Manufacturing companies held registries of TPO-RA use in pregnant women but, regrettably, they don’t make their data public. Recombinant full length glycosylated human TPO has been successfully used in pregnancy in a single Chinese study [34],but in the last 2 years after its publication no confirmatory studies have been published in China or elsewhere. Tolerability of mycophenolatemofetil (widely used in UK inpatients not sufficiently responsive to corticosteroids) is associated with an increased risk of pregnancy loss in the first trimester and an increased risk of congenital malformations.

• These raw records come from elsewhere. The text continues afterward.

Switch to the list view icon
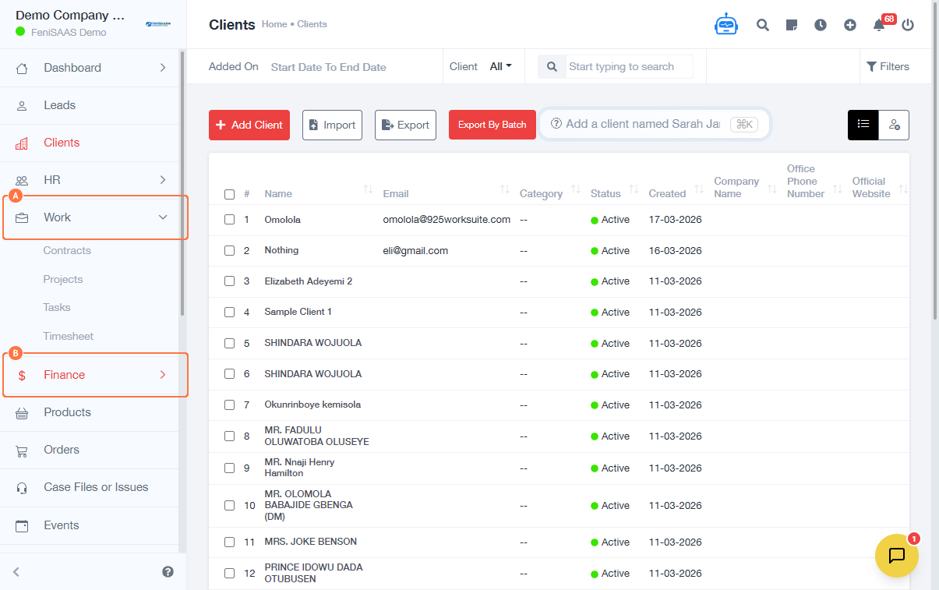Screen dimensions: 939x590 pyautogui.click(x=863, y=125)
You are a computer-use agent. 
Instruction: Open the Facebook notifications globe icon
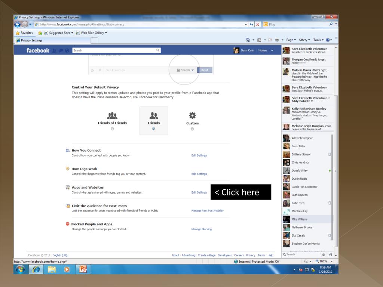point(67,50)
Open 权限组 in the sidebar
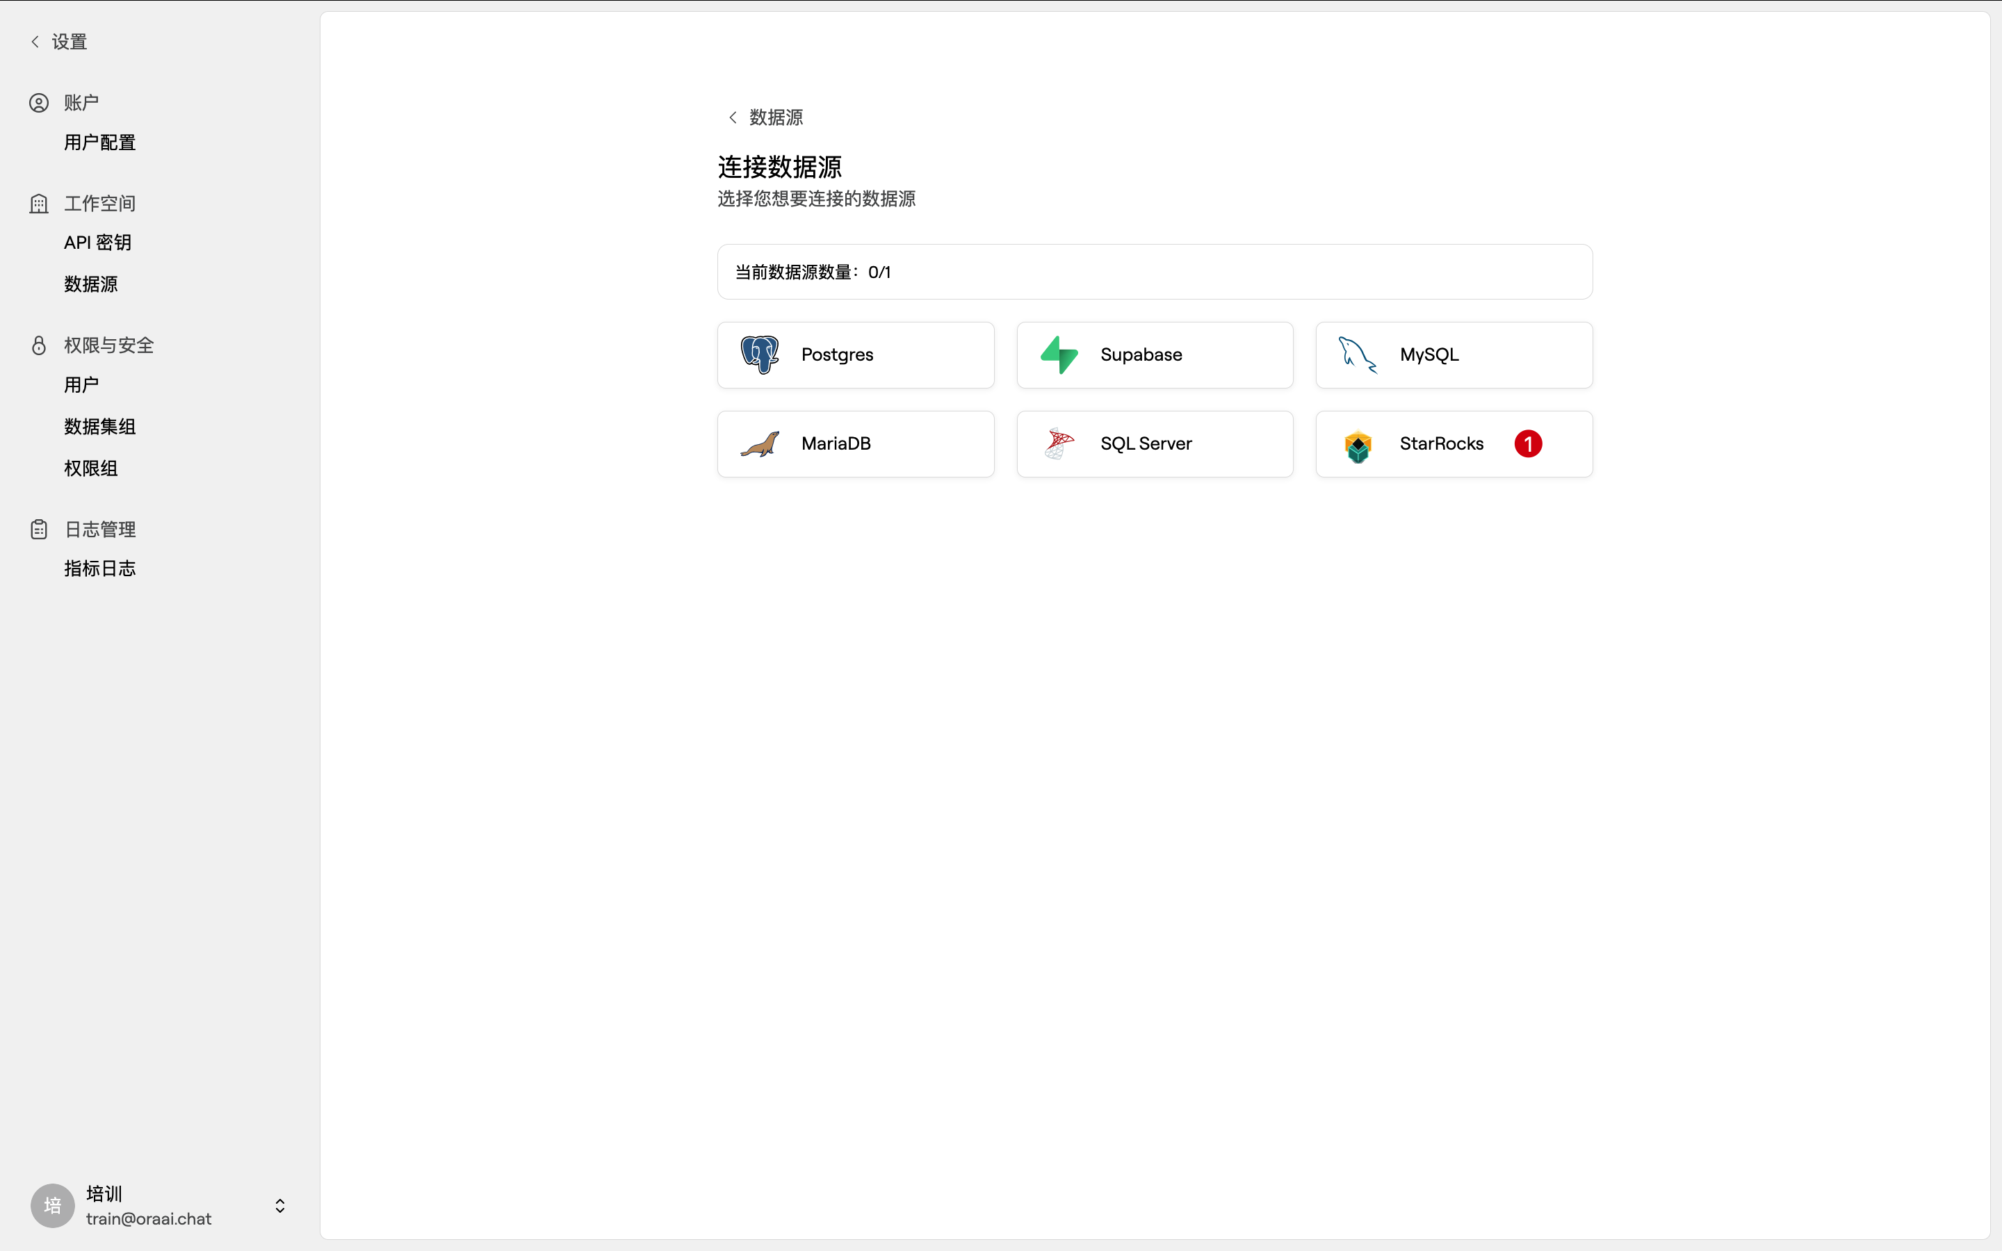The height and width of the screenshot is (1251, 2002). 91,468
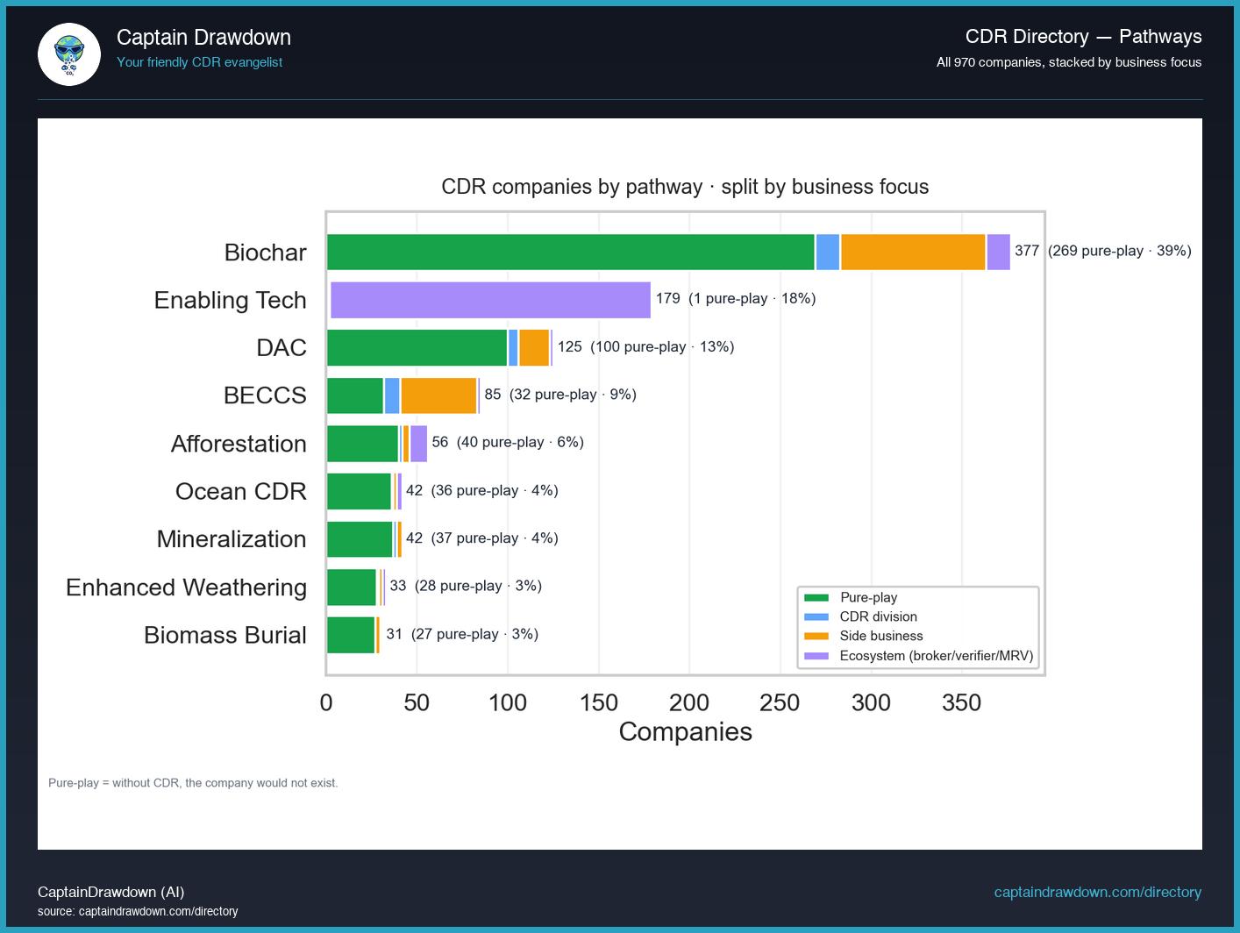Click the purple Ecosystem legend swatch
Viewport: 1240px width, 933px height.
click(x=816, y=656)
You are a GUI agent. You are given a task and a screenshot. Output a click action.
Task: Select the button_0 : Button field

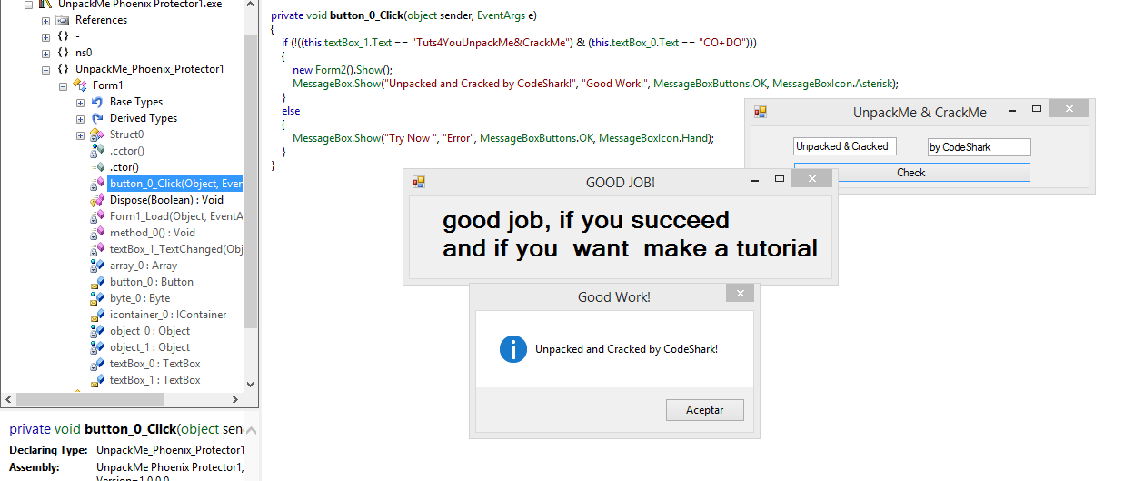coord(151,282)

We believe that for the cases that are refractory or experience toxicity with corticosteroids (e.g. diabetes) very few safe alternative options are available for ITP in pregnancy apart from IVIG,not invariably effective in particular for the development of tachyphylaxis.Treatment of these difficult cases remains an orphan area requiring new international prospective studies.Better clinical and laboratory predictors of neonatal thrombocytopenia are needed but this seems a neglected research area. Finally, other womens’s specific issues mentioned in this review have been paid little attention and there are not specific studies. More in general, some issues concerning the quality of life of women with ITP like fatigue [63], more frequent in women, and its effect in the relational and social aspects are very poorly investigated and require a more dedicated attention in the the new tools that are being proposed to assess QoL.